→ Your assignment
Go through the entries below and report how many lines contain the string "bubble". Nothing but the number is wanted.

→ The data

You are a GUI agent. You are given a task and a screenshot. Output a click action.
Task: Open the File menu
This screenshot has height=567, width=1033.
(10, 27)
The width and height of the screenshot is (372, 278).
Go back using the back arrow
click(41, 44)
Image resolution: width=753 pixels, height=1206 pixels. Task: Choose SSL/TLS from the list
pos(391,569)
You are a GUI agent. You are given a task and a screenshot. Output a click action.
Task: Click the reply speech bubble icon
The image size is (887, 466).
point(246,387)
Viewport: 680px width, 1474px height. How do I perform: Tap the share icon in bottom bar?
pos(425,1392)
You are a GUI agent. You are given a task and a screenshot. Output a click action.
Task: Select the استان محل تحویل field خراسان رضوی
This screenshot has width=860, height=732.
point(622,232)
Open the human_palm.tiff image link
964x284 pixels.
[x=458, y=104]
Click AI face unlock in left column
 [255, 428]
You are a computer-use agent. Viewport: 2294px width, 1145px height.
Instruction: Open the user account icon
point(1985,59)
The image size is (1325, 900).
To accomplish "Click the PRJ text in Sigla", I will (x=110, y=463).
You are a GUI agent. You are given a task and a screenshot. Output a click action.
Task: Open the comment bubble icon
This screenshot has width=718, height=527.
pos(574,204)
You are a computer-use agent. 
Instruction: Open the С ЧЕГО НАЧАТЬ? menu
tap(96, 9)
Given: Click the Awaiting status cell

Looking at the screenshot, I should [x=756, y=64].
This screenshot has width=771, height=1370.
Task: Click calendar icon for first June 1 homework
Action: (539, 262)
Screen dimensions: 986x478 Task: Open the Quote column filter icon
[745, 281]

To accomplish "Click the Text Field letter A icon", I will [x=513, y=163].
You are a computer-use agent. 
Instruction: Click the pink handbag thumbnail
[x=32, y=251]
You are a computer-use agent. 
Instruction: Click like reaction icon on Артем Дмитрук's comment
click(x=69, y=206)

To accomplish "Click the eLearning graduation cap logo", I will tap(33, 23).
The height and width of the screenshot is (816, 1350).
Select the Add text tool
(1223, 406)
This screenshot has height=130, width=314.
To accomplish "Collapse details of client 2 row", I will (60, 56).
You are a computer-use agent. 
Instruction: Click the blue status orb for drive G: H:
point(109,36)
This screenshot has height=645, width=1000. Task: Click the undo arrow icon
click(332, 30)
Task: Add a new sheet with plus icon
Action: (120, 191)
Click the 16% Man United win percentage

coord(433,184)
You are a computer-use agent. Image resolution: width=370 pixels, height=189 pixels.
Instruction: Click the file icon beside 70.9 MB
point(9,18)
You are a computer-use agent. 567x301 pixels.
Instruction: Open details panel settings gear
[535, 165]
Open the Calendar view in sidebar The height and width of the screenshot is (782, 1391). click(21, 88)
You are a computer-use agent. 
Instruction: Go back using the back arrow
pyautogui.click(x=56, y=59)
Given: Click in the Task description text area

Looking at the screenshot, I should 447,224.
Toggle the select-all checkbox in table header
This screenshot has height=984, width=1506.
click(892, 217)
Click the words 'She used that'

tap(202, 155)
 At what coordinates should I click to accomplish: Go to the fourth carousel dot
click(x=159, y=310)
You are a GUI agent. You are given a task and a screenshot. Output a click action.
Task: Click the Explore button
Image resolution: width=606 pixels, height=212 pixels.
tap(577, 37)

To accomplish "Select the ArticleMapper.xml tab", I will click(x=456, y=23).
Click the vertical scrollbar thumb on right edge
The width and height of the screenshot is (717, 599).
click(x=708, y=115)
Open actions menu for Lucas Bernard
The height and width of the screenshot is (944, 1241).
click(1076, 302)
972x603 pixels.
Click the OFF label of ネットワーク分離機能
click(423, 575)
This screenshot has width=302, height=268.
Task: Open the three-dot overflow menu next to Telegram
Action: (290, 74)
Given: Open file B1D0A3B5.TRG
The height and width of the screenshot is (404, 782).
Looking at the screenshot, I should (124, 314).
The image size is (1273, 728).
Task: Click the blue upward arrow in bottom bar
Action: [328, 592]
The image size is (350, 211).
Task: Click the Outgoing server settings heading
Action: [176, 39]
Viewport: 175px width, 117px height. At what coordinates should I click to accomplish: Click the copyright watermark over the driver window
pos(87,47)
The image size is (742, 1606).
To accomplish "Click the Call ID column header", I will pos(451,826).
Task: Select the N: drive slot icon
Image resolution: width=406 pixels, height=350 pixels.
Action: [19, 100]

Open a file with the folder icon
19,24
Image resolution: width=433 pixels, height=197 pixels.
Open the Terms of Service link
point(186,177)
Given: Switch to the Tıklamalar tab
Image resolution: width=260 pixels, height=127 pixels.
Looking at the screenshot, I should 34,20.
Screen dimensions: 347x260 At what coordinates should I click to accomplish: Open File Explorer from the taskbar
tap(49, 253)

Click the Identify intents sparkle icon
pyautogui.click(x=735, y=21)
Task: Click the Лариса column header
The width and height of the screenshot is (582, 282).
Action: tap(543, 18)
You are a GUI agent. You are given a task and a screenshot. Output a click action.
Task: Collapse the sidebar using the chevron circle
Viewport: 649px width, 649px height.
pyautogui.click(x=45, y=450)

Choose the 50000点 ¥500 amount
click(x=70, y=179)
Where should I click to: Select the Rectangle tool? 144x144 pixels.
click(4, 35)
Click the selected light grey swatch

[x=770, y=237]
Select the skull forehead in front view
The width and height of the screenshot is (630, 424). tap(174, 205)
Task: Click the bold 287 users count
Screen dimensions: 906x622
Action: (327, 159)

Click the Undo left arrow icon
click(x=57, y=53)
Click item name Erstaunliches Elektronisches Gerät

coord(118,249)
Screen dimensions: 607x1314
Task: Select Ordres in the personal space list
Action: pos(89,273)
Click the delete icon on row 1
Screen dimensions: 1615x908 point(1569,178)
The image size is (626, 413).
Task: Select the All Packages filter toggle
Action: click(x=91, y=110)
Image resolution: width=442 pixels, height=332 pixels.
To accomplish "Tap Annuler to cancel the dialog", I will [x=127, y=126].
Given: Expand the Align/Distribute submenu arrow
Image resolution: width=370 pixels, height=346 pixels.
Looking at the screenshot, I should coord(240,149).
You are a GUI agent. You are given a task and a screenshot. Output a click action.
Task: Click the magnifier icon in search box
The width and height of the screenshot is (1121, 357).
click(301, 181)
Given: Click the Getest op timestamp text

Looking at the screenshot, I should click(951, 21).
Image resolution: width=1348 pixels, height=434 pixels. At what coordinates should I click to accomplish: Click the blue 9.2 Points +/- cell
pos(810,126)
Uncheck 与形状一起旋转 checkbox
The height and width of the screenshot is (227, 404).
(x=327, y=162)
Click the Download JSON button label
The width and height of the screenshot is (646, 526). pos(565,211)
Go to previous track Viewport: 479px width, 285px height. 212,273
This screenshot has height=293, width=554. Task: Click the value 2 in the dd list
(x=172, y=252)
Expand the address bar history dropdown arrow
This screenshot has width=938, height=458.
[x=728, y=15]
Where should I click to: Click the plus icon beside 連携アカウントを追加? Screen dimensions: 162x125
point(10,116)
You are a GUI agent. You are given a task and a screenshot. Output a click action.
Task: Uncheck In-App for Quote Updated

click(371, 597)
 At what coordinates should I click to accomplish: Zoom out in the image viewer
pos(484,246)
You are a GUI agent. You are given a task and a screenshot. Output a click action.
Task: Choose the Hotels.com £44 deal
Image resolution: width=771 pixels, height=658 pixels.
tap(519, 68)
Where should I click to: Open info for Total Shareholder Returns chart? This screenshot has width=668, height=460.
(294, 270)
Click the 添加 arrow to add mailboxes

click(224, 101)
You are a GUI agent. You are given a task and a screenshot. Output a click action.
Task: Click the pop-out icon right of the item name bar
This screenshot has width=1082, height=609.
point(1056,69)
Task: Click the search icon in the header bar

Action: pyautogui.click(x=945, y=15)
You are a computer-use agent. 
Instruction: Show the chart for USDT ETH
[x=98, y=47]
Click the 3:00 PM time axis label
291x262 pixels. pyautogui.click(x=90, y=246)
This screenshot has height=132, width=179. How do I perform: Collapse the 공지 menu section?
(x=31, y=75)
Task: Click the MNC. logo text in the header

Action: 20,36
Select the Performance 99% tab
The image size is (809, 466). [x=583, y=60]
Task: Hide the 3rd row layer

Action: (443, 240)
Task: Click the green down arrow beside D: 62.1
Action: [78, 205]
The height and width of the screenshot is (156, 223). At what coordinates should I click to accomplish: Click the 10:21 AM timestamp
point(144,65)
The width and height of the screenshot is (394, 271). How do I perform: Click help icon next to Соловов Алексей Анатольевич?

→ Reply
2